■ **Provided data**
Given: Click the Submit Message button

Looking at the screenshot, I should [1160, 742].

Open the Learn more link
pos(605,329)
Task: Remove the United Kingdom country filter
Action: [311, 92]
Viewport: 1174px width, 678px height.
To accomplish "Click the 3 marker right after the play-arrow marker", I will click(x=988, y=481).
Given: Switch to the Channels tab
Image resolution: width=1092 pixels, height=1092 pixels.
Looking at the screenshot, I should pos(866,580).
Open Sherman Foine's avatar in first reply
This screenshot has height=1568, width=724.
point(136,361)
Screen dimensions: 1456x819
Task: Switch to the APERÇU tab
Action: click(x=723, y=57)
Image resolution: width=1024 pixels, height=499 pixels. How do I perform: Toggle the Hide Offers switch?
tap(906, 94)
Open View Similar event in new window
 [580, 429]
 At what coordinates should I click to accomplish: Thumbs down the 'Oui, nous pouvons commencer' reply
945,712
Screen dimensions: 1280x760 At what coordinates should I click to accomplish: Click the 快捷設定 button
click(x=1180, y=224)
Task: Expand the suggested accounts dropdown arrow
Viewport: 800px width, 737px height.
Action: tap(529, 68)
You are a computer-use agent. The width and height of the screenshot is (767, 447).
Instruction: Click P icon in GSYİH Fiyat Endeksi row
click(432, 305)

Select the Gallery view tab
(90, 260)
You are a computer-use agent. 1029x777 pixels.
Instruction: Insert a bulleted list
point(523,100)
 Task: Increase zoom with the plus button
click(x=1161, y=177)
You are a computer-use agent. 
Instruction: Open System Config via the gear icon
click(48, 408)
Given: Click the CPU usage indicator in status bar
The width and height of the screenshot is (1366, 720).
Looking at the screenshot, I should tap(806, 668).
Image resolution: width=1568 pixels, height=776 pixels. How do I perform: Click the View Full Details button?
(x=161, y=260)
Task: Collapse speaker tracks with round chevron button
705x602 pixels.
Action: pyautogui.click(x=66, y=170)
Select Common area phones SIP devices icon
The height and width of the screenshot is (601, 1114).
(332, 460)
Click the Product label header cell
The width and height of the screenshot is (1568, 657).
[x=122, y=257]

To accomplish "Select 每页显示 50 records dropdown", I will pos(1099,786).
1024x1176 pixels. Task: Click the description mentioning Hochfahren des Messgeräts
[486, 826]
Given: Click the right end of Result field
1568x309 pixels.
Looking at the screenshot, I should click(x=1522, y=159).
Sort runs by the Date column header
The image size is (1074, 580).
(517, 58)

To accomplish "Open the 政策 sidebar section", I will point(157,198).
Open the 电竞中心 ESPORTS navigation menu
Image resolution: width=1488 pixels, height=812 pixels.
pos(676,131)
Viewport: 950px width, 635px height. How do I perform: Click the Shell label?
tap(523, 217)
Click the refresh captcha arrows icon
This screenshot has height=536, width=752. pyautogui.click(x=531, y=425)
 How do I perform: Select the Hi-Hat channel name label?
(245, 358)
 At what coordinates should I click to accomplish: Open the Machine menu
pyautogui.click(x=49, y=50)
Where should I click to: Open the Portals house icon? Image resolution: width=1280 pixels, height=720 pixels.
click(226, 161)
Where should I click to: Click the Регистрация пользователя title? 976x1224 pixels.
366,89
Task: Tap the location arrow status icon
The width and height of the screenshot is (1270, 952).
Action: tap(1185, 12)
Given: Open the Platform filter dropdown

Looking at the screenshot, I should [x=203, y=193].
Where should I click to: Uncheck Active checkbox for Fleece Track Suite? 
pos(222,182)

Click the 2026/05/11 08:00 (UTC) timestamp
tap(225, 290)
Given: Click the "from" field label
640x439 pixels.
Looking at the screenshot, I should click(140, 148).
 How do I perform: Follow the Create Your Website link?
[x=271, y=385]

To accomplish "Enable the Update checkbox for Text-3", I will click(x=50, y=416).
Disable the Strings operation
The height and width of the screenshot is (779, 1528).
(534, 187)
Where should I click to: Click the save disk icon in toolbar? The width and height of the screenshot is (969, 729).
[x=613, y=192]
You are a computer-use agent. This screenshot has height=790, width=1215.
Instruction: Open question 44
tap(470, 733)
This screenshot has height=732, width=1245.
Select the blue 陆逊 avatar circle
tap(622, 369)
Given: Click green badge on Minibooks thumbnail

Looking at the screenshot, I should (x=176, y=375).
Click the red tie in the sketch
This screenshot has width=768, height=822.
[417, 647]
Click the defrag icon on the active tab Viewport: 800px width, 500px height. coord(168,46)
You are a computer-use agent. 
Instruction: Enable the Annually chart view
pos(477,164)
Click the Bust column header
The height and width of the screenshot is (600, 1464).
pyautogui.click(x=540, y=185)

■ **Exercise**
Every line of the listing is to be returned exactly as given.

■ **Written response**
Given: Click the Submit Message button

Looking at the screenshot, I should [1160, 742].

Open the Learn more link
pos(605,329)
Task: Remove the United Kingdom country filter
Action: [311, 92]
Viewport: 1174px width, 678px height.
To accomplish "Click the 3 marker right after the play-arrow marker", I will click(x=988, y=481).
Given: Switch to the Channels tab
Image resolution: width=1092 pixels, height=1092 pixels.
Looking at the screenshot, I should pos(866,580).
Open Sherman Foine's avatar in first reply
This screenshot has height=1568, width=724.
point(136,361)
Screen dimensions: 1456x819
Task: Switch to the APERÇU tab
Action: click(x=723, y=57)
Image resolution: width=1024 pixels, height=499 pixels. How do I perform: Toggle the Hide Offers switch?
tap(906, 94)
Open View Similar event in new window
 [580, 429]
 At what coordinates should I click to accomplish: Thumbs down the 'Oui, nous pouvons commencer' reply
945,712
Screen dimensions: 1280x760 At what coordinates should I click to accomplish: Click the 快捷設定 button
click(x=1180, y=224)
Task: Expand the suggested accounts dropdown arrow
Viewport: 800px width, 737px height.
Action: tap(529, 68)
You are a computer-use agent. The width and height of the screenshot is (767, 447).
Instruction: Click P icon in GSYİH Fiyat Endeksi row
click(432, 305)

Select the Gallery view tab
(90, 260)
You are a computer-use agent. 1029x777 pixels.
Instruction: Insert a bulleted list
point(523,100)
 Task: Increase zoom with the plus button
click(x=1161, y=177)
You are a computer-use agent. 
Instruction: Open System Config via the gear icon
click(48, 408)
Given: Click the CPU usage indicator in status bar
The width and height of the screenshot is (1366, 720).
Looking at the screenshot, I should tap(806, 668).
Image resolution: width=1568 pixels, height=776 pixels. How do I perform: Click the View Full Details button?
(x=161, y=260)
Task: Collapse speaker tracks with round chevron button
705x602 pixels.
Action: pyautogui.click(x=66, y=170)
Select Common area phones SIP devices icon
The height and width of the screenshot is (601, 1114).
(332, 460)
Click the Product label header cell
The width and height of the screenshot is (1568, 657).
[x=122, y=257]

To accomplish "Select 每页显示 50 records dropdown", I will pos(1099,786).
1024x1176 pixels. Task: Click the description mentioning Hochfahren des Messgeräts
[486, 826]
Given: Click the right end of Result field
1568x309 pixels.
Looking at the screenshot, I should click(x=1522, y=159).
Sort runs by the Date column header
The image size is (1074, 580).
(517, 58)

To accomplish "Open the 政策 sidebar section", I will point(157,198).
Open the 电竞中心 ESPORTS navigation menu
Image resolution: width=1488 pixels, height=812 pixels.
pos(676,131)
Viewport: 950px width, 635px height. How do I perform: Click the Shell label?
tap(523, 217)
Click the refresh captcha arrows icon
This screenshot has height=536, width=752. pyautogui.click(x=531, y=425)
 How do I perform: Select the Hi-Hat channel name label?
(245, 358)
 At what coordinates should I click to accomplish: Open the Machine menu
pyautogui.click(x=49, y=50)
Where should I click to: Open the Portals house icon? Image resolution: width=1280 pixels, height=720 pixels.
click(226, 161)
Where should I click to: Click the Регистрация пользователя title? 976x1224 pixels.
366,89
Task: Tap the location arrow status icon
The width and height of the screenshot is (1270, 952).
Action: tap(1185, 12)
Given: Open the Platform filter dropdown

Looking at the screenshot, I should [x=203, y=193].
Where should I click to: Uncheck Active checkbox for Fleece Track Suite? 
pos(222,182)

Click the 2026/05/11 08:00 (UTC) timestamp
tap(225, 290)
Given: Click the "from" field label
640x439 pixels.
Looking at the screenshot, I should click(140, 148).
 How do I perform: Follow the Create Your Website link?
[x=271, y=385]

To accomplish "Enable the Update checkbox for Text-3", I will click(x=50, y=416).
Disable the Strings operation
The height and width of the screenshot is (779, 1528).
(534, 187)
Where should I click to: Click the save disk icon in toolbar? The width and height of the screenshot is (969, 729).
[x=613, y=192]
You are a computer-use agent. This screenshot has height=790, width=1215.
Instruction: Open question 44
tap(470, 733)
This screenshot has height=732, width=1245.
Select the blue 陆逊 avatar circle
tap(622, 369)
Given: Click green badge on Minibooks thumbnail

Looking at the screenshot, I should (x=176, y=375).
Click the red tie in the sketch
This screenshot has width=768, height=822.
[417, 647]
Click the defrag icon on the active tab Viewport: 800px width, 500px height. coord(168,46)
You are a computer-use agent. 
Instruction: Enable the Annually chart view
pos(477,164)
Click the Bust column header
The height and width of the screenshot is (600, 1464).
pyautogui.click(x=540, y=185)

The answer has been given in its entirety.